Sin título:
¿Por qué pintar la apatía de las casullas al pie de los largos edificios, las banderas suspendidas como pterodáctilos que el viento faja aliviando su aire de derrota? La raíz nariguda entregada a mansos menesteres subterráneos al centro del patio, y al centro de su centro, la fuente salomónica con las estatuas ensortijadas de un guerrero azteca y un águila.
Y en todo lugar, en todo momento, el radiante espejo del verano.
En el forcejeo del crepúsculo es el día quien va perdiendo la mano, separando la luz de los lentos objetos terrenales, distanciándola de la carcoma ultravioleta que subyace al envés de todos los colores. Y entre las rumiantes formas pasajeras que ya van cerrándose entre las gemas del semáforo, evaporadas sobre el asfalto o formando una surrupa en los ojos de pájaro de los adoquines, algo como un nido de mimbre sobre una cara vieja se viene hacia nosotros. ¿Será una bola de algodón llena de patas de mosca, un gamo de hule, un caballo al galope, un sombrero que vuela?
Y estás, o estamos, mi amor, risueños de avizorar la primera nube del final de la tarde, coronada de palabras húmedas, dispuesta al rompimiento del aguacero como un niño desnudo que solloza. Por ahora, damos gracias a la luz deficiente, capaz de ablandar los perfiles como un ropaje que cae lentamente del brazo negro de un fusil.
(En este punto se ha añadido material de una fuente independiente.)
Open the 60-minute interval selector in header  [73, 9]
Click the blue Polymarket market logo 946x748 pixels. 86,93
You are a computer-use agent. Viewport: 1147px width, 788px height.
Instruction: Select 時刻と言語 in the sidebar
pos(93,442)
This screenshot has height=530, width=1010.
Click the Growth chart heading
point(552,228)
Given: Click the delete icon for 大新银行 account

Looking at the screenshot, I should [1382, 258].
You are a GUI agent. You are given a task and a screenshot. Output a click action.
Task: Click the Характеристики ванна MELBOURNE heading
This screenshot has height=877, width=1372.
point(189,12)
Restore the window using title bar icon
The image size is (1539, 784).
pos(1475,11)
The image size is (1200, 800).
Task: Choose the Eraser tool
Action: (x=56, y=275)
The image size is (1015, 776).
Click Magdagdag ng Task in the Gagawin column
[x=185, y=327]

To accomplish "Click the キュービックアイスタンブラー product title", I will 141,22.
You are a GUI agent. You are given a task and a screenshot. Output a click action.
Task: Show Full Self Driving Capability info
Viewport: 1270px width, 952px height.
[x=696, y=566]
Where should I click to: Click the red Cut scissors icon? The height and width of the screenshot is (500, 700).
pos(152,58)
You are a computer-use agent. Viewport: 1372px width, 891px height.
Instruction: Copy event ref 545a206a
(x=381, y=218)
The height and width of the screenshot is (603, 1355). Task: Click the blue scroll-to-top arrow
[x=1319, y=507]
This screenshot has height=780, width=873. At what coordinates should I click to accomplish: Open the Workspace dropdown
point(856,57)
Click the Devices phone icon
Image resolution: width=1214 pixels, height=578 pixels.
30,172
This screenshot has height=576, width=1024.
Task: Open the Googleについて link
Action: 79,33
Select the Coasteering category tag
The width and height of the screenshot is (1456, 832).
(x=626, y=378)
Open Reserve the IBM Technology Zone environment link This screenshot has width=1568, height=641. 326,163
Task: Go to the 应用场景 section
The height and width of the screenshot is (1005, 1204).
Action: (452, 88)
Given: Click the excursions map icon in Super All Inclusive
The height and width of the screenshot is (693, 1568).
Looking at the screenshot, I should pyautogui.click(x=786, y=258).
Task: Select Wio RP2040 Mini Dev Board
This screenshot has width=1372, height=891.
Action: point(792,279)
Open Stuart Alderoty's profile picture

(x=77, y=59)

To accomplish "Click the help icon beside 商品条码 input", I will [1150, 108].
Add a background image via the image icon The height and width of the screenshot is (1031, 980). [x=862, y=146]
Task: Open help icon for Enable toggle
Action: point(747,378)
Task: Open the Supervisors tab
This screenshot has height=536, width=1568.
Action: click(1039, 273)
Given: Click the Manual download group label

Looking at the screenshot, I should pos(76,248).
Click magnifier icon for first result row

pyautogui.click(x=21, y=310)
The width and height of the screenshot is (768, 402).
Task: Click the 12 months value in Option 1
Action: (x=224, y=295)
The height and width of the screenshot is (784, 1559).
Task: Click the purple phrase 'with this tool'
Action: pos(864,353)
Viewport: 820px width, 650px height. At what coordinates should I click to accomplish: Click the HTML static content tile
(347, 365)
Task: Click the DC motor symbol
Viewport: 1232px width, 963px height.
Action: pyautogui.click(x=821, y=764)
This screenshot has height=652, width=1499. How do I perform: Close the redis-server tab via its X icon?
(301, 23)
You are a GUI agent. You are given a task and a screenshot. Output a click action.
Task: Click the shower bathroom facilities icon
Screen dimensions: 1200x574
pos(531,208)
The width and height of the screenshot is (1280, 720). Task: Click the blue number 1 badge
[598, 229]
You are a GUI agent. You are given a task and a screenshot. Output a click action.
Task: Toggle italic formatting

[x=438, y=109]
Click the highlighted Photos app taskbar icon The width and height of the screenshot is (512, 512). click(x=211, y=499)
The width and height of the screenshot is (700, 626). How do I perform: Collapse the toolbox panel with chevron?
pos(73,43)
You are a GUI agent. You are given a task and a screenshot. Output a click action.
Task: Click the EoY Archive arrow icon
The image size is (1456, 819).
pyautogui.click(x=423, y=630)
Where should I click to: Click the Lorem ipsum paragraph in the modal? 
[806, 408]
Poseídos por estas visiones, llegamos al fin a ese lugar deseado donde la risa brota de nuestro pecho de monseñorcitos. Un sabor de hemoglobina, un regusto a cartílago va entrándole sin resistencia a los relieves de la tarde.
Como quien cose una boca para siempre, un mar de serpentinas amordaza rápidamente los huecos del silencio.
Nosotros ya no estamos. Nos hemos escurrido igual que cada tarde de junio entre los pasos de la gente que dispersa el silbato policial. Nos hemos disuelto entre los adolescentes fugados del seminario a bostezar frente al suicidio que va trazando el cadáver prusia de la lluvia.
Ya el cielo es casi una negrura.
Por los amistosos caminos va deslográndose, entera, la sombra oscilante de la tarde.
Hemos alcanzado al fin esa infelicidad llevadera de los días viernes cuando se han emborronado uno a uno sus árboles. Ha venido y se ha ido el tranvía, ese peso muerto que desaloja del cuerpo las ganas de gozar, embargado por una soledad sin puntos fijos, marmolizada y sangrante, impermeable al recuerdo como una bombilla de vidrio soplado que hace más vivo el tedio del ocaso, nuestra sublime agonía.